• _WHAT TO DO_: Please copy the part of the material that opens with the line containing "You are a computer-use agent. Viewport: 800px" and closes with the line containing "Action: [130, 427]", keeping every line the same and including both of those lines.

----- MATERIAL FOR THE TASK

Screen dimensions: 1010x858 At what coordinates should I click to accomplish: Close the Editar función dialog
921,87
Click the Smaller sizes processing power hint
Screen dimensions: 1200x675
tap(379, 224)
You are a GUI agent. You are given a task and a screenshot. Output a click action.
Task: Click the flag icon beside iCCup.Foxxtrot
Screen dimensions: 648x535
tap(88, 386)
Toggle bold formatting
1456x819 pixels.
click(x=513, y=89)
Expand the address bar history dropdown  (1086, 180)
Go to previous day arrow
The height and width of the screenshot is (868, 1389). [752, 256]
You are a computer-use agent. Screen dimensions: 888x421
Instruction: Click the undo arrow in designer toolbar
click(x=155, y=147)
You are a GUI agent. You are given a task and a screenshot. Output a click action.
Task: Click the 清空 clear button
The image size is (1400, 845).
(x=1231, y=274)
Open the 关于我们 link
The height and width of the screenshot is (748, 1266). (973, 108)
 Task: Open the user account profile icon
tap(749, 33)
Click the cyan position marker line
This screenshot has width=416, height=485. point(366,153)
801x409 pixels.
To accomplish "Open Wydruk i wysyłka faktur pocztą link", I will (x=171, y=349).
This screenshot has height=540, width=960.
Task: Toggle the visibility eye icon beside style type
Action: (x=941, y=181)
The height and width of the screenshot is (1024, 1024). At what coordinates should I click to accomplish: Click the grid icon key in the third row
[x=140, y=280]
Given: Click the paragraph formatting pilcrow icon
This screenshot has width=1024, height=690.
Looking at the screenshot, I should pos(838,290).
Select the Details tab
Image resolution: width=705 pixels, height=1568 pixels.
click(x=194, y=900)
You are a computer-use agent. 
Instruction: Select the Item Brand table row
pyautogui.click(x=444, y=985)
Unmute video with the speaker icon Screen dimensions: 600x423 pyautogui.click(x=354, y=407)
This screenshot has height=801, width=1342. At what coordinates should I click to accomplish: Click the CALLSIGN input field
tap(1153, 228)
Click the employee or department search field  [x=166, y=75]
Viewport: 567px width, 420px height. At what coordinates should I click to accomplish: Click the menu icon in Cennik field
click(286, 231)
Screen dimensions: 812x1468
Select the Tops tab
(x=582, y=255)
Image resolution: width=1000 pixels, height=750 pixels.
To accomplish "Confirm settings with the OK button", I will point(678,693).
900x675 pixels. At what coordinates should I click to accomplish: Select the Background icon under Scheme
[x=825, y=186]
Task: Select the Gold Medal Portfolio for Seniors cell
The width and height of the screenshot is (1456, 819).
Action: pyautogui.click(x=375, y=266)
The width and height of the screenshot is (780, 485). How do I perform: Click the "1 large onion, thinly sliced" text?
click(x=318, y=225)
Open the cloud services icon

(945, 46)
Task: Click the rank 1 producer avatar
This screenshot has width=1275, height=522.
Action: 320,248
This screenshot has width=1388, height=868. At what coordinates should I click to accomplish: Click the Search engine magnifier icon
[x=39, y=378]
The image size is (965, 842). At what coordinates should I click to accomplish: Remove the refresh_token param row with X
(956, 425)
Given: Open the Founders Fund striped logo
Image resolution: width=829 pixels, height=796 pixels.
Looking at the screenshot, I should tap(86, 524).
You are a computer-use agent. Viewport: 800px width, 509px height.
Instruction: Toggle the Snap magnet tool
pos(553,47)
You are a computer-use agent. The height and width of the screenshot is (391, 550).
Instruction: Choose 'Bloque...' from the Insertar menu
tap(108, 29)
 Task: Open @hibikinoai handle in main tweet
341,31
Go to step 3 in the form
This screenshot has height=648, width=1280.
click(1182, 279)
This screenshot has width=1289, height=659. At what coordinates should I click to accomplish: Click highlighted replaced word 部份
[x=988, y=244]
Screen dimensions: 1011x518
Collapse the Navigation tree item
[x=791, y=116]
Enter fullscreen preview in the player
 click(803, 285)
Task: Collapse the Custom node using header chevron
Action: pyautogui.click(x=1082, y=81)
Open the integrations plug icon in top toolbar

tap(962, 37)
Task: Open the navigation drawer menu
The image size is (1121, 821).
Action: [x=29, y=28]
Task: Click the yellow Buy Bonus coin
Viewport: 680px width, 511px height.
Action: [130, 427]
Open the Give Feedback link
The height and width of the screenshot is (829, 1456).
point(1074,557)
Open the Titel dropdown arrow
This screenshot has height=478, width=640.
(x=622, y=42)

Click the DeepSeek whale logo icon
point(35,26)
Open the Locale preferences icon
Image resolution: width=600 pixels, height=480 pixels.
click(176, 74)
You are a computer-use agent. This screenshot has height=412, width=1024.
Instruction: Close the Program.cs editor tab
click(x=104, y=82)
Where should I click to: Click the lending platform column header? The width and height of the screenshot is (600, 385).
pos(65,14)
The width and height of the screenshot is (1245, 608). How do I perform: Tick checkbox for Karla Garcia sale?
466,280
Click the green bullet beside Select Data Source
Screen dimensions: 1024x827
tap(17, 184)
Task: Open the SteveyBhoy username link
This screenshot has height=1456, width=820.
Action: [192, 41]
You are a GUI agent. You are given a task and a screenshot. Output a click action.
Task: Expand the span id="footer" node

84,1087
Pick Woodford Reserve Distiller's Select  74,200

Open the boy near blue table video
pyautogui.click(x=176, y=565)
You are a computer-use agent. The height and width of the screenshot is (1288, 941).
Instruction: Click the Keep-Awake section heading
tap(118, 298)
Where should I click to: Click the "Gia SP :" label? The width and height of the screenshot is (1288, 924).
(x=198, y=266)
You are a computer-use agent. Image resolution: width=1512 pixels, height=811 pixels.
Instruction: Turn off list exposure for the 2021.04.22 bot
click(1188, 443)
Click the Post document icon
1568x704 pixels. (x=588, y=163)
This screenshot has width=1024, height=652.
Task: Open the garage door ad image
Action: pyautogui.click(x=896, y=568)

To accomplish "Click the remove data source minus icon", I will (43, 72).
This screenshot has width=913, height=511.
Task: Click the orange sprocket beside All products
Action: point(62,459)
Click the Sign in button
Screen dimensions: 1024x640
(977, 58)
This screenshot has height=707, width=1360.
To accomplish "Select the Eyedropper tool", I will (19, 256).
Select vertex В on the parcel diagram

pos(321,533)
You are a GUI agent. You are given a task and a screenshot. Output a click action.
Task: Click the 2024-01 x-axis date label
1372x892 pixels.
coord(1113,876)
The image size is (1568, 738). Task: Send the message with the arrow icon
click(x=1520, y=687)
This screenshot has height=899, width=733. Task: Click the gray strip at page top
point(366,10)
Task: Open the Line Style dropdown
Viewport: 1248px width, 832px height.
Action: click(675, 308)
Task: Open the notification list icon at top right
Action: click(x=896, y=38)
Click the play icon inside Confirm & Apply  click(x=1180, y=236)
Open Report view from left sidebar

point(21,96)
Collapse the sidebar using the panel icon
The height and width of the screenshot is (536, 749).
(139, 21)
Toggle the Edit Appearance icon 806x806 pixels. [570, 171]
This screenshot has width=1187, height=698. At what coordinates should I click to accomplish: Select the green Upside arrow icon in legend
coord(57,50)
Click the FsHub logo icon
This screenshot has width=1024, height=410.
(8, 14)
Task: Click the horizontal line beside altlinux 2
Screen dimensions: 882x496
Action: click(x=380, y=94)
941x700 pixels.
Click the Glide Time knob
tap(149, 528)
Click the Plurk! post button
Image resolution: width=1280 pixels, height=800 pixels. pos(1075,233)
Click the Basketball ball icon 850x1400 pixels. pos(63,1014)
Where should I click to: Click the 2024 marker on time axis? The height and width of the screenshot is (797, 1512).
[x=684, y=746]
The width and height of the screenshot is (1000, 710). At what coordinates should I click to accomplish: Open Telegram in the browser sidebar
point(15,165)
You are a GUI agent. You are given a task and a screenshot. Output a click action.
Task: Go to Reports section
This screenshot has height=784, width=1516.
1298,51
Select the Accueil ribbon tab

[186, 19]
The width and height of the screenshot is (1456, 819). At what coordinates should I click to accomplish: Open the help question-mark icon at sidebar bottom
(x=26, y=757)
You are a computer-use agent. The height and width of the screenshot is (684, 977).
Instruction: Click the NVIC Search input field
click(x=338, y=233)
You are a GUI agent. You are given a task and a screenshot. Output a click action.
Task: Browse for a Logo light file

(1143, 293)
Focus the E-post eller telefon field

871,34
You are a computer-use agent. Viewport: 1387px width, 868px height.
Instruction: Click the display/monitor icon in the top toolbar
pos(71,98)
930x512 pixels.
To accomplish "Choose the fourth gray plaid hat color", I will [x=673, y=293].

----------

• _FINISHED TASK_:
You are a computer-use agent. Viewport: 800px width, 509px height.
Instruction: Toggle the Snap magnet tool
pos(553,47)
You are a computer-use agent. The height and width of the screenshot is (391, 550).
Instruction: Choose 'Bloque...' from the Insertar menu
tap(108, 29)
 Task: Open @hibikinoai handle in main tweet
341,31
Go to step 3 in the form
This screenshot has height=648, width=1280.
click(1182, 279)
This screenshot has width=1289, height=659. At what coordinates should I click to accomplish: Click highlighted replaced word 部份
[x=988, y=244]
Screen dimensions: 1011x518
Collapse the Navigation tree item
[x=791, y=116]
Enter fullscreen preview in the player
 click(803, 285)
Task: Collapse the Custom node using header chevron
Action: pyautogui.click(x=1082, y=81)
Open the integrations plug icon in top toolbar

tap(962, 37)
Task: Open the navigation drawer menu
The image size is (1121, 821).
Action: [x=29, y=28]
Task: Click the yellow Buy Bonus coin
Viewport: 680px width, 511px height.
Action: [130, 427]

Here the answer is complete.